[Document excerpt]
○ ○ ○

Theresa May speaking to reporters, as quoted by The Independent: "I believe in and value the independence of our judiciary. I also value the freedom of our press. I think these both underpin our democracy and they are important."


Alex Bannister managing editor of the Daily Mail in a letter to the Guardian: "Your editorial (9 November) accepted without question the claims made in the statement by Prince Harry’s communications secretary, then used them as a vehicle to attack the tabloids, including the Mail, which, of course, is a middle-market paper with more than three times as many ABC1 readers as the Guardian...This was disingenuous to say the least: the statement was clearly addressed to the media in general, and in particular social media. No section of the British press was singled out for criticism. May I humbly suggest that if the Guardian spent as much time examining its own deficiencies as it does obsessing about the Mail, it would be a much more readable paper. Why, it might even make a profit."


Michael Wolff on the Hollywood Reporter: "The media turned itself into the opposition and, accordingly, was voted down as the new political reality emerged: Ads don’t work, polls don’t work, celebrities don’t work, media endorsements don’t work, ground games don’t work. Not only did the media get almost everything about this presidential election wrong, but the media became the central issue, or the stand-in for all those issues, that the great new American Trump Party voted against... And it was a failure of modern journalist technique too. It was the day the data died. All of the money poured by a financially challenged media industry into polls and polling analysis was for naught. It profoundly misinformed. It created a compelling and powerful narrative that was the opposite of what was actually happening."

Margaret Sullivan in the Washington Post: "One thing is certain in the presumptive era of President Trump. Journalists are going to have to be better — stronger, more courageous, stiffer-spined — than they’ve ever been. Donald Trump made hatred of the media the centerpiece of his campaign. Journalists were just cogs in a corporate machine, part of the rigged system. If many Americans distrusted us in the past, now they came to actively hate us."




Piers Morgan on MailOnline: " ‘The new President-elect of the United States of America is Donald J. Trump.’ Those, I can say with some certainty, were the words that only Donald himself and me ever thought he might eventually be saying when he first announced he was running last year to global mockery and scorn."

○ ○ ○

[Task directions] Extend the collection of press quotations about the media, the courts, and the 2016 election, beginning after the Piers Morgan entry.

Items contained in a dataset
○ ○ ○

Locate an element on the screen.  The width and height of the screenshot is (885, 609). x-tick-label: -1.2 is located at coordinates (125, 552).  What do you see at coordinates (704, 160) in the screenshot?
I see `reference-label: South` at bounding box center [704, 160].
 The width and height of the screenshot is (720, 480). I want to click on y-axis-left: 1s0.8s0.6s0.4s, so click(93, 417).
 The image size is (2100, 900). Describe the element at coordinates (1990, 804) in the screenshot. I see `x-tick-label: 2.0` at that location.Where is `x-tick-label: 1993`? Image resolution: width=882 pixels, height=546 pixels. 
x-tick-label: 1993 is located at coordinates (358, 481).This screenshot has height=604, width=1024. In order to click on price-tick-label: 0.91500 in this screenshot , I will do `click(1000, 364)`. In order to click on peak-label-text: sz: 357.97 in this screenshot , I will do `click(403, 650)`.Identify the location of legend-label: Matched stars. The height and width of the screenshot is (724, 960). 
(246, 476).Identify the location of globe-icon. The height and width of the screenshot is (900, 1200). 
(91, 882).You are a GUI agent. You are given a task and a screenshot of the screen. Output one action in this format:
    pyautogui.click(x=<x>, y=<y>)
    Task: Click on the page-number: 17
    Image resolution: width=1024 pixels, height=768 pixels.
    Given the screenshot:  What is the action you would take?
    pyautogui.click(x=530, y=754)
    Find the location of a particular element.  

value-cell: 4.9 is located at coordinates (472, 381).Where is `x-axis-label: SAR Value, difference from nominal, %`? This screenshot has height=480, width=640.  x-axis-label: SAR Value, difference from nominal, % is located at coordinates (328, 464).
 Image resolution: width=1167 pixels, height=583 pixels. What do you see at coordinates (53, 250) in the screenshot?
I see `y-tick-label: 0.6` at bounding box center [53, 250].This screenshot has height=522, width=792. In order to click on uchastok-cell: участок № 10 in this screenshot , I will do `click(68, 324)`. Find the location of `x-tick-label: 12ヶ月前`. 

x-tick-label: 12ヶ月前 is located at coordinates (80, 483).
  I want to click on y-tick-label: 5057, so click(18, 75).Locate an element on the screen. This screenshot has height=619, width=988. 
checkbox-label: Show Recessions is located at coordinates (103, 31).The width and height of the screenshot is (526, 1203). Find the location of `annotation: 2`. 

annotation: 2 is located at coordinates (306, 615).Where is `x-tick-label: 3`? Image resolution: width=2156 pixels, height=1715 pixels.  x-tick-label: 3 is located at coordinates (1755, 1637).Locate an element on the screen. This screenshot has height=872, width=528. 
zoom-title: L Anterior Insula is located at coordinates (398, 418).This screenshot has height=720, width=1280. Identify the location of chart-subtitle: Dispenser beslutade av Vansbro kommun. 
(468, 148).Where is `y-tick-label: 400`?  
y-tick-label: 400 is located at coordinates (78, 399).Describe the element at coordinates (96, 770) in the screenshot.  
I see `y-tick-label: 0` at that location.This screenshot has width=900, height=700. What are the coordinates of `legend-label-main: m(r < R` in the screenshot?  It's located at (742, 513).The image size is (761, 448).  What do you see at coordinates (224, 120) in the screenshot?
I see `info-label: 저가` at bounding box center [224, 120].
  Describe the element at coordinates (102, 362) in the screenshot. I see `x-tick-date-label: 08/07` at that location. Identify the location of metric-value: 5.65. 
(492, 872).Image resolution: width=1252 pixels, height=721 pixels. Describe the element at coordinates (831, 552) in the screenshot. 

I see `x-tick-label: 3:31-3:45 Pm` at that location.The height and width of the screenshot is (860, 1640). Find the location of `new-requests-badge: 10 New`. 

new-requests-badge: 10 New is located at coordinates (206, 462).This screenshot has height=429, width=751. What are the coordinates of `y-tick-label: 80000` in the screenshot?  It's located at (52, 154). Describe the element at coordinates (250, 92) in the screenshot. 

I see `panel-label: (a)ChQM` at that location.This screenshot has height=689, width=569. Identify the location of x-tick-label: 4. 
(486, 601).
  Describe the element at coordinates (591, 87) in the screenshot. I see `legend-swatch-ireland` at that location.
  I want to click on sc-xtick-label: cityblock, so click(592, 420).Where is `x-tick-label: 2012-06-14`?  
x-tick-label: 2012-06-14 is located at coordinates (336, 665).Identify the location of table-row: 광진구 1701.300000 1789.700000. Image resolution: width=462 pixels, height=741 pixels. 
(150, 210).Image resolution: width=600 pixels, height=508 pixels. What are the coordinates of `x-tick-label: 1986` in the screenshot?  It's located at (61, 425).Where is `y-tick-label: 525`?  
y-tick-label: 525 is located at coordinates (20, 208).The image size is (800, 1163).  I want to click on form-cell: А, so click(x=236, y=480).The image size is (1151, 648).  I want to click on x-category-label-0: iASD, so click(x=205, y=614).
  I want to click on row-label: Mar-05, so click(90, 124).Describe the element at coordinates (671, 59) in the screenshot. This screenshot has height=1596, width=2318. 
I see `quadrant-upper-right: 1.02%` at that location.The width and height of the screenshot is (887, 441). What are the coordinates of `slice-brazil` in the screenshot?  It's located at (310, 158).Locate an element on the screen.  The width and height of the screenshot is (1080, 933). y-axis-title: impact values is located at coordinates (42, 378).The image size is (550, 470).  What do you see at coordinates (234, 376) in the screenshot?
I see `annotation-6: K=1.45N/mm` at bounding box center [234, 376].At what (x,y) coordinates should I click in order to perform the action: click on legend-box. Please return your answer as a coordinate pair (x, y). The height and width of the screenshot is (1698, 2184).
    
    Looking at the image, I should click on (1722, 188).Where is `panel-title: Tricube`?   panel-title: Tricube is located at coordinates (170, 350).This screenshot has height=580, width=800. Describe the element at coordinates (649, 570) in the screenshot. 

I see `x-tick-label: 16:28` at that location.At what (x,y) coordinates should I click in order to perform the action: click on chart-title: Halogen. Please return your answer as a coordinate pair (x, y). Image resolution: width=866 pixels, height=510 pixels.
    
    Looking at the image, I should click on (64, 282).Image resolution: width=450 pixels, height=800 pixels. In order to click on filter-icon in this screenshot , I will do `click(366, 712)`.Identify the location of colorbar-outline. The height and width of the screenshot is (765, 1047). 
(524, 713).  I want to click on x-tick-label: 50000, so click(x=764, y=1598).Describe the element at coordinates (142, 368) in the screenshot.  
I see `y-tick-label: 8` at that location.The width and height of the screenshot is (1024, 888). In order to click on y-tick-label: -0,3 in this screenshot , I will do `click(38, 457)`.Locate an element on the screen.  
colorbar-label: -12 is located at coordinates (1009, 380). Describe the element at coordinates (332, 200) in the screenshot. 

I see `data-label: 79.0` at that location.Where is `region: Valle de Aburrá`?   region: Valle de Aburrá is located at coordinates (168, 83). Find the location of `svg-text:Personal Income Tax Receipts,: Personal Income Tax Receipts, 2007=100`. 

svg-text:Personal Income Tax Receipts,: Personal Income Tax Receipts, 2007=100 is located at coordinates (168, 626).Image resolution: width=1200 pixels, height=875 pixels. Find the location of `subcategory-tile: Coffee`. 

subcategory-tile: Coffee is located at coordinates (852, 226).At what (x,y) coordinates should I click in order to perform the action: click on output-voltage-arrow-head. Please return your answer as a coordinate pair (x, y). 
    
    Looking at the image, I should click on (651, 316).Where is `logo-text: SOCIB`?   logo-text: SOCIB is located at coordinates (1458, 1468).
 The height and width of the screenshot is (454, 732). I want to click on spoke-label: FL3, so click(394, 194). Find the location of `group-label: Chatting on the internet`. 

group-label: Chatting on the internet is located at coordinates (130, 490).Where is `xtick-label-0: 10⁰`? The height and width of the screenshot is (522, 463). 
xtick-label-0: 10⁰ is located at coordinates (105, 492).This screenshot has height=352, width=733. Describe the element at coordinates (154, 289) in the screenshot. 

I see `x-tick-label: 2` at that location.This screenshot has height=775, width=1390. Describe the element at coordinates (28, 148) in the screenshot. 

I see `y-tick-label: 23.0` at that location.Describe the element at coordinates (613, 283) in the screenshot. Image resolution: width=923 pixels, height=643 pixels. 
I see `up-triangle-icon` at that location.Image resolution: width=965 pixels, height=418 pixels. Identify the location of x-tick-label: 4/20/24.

○ ○ ○

[Answer to this task]
Piers Morgan ‏@piersmorgan on Twitter: "I might have to run for British Prime Minister now so we can properly restore the Special Relationship. #PresidentTrump"


Nick Cohen ‏@NickCohen4 on Twitter: "After Trump, there needs to be a serious discussion about whether journalists should use opinion polls when we have no idea if they are false."


Archant content chief content officer Matt Kelly, quoted by Press Gazette: “What I am proposing for Archant is not a digital-first strategy. Nor is it a mobile first or a social first or whatever the next buzzword-strategy-du-jour may be. Our strategy to be more relevant than ever before is not dependent on platform. Our strategy begins and ends with our audience. That’s why we describe our approach, quite simply, as audience-first.”

Andy Smith, NUJ national executive member, in a statement: “We are extremely concerned by the news of the proposed job losses at Archant. The union has yet to meet Archant management formally to discuss the proposals, but the there is little in the reported statements from Jeff Henry, chief executive, or Matt Kelly, chief content officer,to indicate how moving to an ‘audience first’ approach can justify the loss of at least 17 jobs."


The Sun in a leader"WE don’t envy Theresa May having to sort out the dog’s dinner on press regulation her predecessor left. David Cameron’s foolish inquiry cost taxpayers almost £50 million and barely touched on news provided by internet giants Facebook and Google. Worst of all it created a condition under which a publication that rejects state intrusion would be forced to pay the entire legal costs of anyone who sues them, whether they win or lose. This perversion of justice would spell doom for struggling local newspapers and kill investigative journalism."